Smaller not-for-profit institutions may feel the loss more keenly, as will those in Bloomington-Normal, where there is a large concentration of company retirees.
“So many donors that nonprofits have in that community are employees or retirees from State Farm,” said Porter of the history museum.
Those organizations aren’t writing off State Farm, though. Porter hopes the end of retiree matching is just a shift in strategy.
“They’ve been so wonderful over the years in terms of investing in nonprofits all over the country that I can’t imagine that’s going to change. They might have different ideas, or a different focus … I’m interested to hear what that might be,” said Porter.

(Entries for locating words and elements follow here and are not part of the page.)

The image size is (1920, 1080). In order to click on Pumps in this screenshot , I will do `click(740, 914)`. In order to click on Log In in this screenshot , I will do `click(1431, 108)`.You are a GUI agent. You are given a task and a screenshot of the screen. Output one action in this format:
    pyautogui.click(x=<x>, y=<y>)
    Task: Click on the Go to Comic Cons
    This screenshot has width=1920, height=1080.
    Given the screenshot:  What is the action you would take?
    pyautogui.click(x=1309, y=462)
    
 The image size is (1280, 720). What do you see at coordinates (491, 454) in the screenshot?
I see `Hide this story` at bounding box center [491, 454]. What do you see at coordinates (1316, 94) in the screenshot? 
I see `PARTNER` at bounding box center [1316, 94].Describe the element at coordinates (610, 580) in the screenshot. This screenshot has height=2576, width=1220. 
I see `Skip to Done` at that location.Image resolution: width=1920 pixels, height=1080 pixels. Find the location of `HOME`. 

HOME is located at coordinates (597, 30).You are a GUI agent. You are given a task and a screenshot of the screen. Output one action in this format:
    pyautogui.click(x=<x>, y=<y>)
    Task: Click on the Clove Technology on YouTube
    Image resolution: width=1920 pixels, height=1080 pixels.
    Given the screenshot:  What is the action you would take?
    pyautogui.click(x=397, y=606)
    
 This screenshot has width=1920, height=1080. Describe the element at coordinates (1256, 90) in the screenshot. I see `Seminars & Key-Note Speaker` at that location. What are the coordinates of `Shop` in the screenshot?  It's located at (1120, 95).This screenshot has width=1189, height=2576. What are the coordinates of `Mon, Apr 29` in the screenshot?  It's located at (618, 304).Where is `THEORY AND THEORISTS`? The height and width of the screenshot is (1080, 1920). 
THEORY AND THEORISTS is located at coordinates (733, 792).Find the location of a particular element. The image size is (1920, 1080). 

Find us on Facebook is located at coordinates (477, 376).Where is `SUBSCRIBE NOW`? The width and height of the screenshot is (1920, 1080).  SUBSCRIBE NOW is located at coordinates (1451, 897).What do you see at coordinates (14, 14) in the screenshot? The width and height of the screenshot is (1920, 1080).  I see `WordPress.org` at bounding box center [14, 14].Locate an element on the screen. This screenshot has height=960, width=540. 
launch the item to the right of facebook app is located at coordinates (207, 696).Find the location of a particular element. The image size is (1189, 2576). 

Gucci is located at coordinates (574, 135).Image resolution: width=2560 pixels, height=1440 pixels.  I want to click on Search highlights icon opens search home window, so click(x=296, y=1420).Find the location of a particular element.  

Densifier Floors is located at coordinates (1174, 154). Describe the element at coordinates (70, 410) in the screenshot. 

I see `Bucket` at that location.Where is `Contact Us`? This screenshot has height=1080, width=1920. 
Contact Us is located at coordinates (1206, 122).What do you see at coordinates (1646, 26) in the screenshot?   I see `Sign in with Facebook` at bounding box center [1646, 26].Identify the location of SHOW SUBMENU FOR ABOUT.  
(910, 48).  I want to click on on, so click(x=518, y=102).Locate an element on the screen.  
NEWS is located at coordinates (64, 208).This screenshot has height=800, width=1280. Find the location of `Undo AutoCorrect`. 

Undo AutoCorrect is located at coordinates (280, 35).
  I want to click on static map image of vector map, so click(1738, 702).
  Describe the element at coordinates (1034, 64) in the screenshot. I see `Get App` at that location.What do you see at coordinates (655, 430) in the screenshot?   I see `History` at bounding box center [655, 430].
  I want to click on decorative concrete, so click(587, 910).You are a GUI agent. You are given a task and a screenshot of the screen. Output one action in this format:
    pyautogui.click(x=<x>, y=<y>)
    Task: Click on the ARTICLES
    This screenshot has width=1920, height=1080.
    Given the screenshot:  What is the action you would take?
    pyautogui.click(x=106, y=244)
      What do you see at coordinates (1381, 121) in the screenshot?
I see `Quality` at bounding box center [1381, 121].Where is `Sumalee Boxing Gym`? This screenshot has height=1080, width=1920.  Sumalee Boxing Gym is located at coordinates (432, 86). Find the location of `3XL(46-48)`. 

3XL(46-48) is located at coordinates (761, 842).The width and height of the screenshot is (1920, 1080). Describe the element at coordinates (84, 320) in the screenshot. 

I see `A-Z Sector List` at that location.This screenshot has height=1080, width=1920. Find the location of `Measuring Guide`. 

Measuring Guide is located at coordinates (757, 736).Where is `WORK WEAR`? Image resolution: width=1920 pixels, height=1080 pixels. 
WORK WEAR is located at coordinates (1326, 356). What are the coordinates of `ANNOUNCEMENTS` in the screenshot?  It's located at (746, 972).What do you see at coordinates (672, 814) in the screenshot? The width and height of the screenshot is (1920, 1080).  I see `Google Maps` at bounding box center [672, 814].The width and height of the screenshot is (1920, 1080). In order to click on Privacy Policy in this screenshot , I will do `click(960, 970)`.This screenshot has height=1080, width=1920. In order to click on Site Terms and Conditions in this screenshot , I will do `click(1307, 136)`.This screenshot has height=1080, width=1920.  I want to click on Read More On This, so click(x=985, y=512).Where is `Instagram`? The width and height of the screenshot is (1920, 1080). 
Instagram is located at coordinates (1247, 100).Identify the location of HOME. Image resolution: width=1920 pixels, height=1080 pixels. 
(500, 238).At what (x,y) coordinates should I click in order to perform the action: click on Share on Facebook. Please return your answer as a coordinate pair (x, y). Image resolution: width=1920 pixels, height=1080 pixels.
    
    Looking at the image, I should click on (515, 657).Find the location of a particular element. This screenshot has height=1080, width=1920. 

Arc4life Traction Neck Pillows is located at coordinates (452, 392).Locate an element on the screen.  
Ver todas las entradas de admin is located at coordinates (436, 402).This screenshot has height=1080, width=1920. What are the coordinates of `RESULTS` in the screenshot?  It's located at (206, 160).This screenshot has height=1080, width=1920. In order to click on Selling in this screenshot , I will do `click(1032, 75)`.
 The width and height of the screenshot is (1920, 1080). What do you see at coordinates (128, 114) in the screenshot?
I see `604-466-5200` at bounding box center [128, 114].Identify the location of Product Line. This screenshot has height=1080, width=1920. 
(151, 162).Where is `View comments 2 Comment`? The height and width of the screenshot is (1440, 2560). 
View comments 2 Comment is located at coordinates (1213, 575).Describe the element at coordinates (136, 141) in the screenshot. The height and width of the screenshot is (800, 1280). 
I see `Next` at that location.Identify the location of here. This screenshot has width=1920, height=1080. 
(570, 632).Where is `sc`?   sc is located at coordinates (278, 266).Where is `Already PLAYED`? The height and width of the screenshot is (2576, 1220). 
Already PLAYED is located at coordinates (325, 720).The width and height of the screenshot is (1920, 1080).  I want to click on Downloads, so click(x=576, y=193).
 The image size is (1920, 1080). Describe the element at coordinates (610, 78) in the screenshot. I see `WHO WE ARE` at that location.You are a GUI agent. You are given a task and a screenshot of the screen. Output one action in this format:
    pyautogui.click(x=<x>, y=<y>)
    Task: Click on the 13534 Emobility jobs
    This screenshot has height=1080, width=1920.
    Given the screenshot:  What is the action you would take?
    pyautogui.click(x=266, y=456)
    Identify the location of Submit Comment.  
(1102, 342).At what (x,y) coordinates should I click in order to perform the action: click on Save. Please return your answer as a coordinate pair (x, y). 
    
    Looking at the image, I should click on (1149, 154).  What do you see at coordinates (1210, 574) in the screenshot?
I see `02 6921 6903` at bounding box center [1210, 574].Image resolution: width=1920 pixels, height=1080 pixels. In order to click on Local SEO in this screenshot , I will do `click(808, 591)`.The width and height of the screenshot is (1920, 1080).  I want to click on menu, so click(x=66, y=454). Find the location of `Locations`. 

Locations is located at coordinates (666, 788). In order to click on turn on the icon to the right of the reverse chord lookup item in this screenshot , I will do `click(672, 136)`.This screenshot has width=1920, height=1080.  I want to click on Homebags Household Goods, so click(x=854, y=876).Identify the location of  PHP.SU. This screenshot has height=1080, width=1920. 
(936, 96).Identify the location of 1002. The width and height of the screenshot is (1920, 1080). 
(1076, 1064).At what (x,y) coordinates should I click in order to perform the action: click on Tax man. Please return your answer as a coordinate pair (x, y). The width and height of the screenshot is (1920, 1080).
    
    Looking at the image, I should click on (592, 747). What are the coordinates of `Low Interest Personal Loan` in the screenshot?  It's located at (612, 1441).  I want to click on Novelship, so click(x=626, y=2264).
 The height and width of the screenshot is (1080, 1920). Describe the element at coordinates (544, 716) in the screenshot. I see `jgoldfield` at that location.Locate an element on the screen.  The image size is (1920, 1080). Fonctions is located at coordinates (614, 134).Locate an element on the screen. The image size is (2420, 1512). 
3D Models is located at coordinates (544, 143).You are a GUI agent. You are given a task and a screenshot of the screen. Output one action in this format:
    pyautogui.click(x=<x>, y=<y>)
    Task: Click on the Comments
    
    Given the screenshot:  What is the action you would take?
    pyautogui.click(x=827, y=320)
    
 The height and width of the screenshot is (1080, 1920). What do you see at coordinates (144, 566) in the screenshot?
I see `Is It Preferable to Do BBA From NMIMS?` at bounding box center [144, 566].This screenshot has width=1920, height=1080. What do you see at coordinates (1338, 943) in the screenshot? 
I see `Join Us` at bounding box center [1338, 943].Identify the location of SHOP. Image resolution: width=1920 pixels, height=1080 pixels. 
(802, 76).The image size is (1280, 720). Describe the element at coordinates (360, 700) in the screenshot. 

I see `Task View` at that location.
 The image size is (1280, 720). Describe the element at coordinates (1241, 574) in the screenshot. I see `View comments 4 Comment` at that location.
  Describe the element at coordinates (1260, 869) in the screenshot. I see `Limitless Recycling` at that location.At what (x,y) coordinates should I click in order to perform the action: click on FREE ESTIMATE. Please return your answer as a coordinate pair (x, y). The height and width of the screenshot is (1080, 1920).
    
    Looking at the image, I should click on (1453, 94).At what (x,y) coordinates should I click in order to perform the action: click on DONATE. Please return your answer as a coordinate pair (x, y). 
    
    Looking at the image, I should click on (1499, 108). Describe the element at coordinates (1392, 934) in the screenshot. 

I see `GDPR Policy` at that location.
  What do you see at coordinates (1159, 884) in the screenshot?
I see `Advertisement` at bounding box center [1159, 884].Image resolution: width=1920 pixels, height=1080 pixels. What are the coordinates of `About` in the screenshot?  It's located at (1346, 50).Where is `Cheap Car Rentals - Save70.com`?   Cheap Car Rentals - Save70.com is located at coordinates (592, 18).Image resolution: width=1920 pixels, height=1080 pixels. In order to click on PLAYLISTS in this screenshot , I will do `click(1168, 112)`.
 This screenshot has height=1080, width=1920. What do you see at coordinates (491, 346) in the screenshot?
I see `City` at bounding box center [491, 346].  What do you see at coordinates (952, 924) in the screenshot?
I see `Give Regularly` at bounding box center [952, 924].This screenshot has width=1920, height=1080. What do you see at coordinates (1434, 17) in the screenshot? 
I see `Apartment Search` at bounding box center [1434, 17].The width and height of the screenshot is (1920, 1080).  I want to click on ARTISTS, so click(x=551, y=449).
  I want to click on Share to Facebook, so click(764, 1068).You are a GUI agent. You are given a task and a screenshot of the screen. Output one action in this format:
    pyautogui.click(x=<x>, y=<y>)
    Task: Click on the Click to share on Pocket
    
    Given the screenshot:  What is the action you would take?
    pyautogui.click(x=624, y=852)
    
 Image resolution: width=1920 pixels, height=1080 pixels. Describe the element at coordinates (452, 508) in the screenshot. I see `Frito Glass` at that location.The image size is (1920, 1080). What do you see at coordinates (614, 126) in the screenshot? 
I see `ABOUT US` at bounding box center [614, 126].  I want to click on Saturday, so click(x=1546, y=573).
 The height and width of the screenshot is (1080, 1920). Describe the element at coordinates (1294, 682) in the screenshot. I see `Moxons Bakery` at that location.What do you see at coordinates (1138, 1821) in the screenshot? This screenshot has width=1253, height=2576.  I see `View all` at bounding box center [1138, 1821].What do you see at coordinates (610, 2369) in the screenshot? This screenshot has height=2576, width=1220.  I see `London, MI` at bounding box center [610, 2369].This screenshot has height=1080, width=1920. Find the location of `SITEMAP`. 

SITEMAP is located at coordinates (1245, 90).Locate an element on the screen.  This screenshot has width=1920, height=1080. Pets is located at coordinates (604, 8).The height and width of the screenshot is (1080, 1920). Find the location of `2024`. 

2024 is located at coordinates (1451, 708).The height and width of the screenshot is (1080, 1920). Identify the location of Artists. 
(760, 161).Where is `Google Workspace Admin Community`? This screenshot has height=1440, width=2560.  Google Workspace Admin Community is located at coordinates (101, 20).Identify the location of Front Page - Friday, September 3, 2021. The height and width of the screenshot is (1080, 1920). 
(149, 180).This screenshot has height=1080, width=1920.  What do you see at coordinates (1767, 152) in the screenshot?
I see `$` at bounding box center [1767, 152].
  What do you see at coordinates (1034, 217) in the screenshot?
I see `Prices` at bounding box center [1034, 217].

Other local agencies voiced an appreciation for their relationship with State Farm.
“We appreciate our good working relationship with State Farm and expect it to continue,” said a Salvation Army statement.
“We have always appreciated the donations received from State Farm and its current and retired employees and we look forward to continuing to be a focus of their generosity,” said a statement from Carle Foundation.
And Vickerman said matches are very nice, but the university also looks for the programs State Farm wants to support as an institution — things like cyber security and the College of Business. Those, he said, are the discussions ISU has with the State Farm Foundation.
The climate of giving is actually pretty good for nonprofits right now. Vickerman, Porter, and White said donations have risen slightly the last two years.
Inflation and a potential recession make the outlook less certain.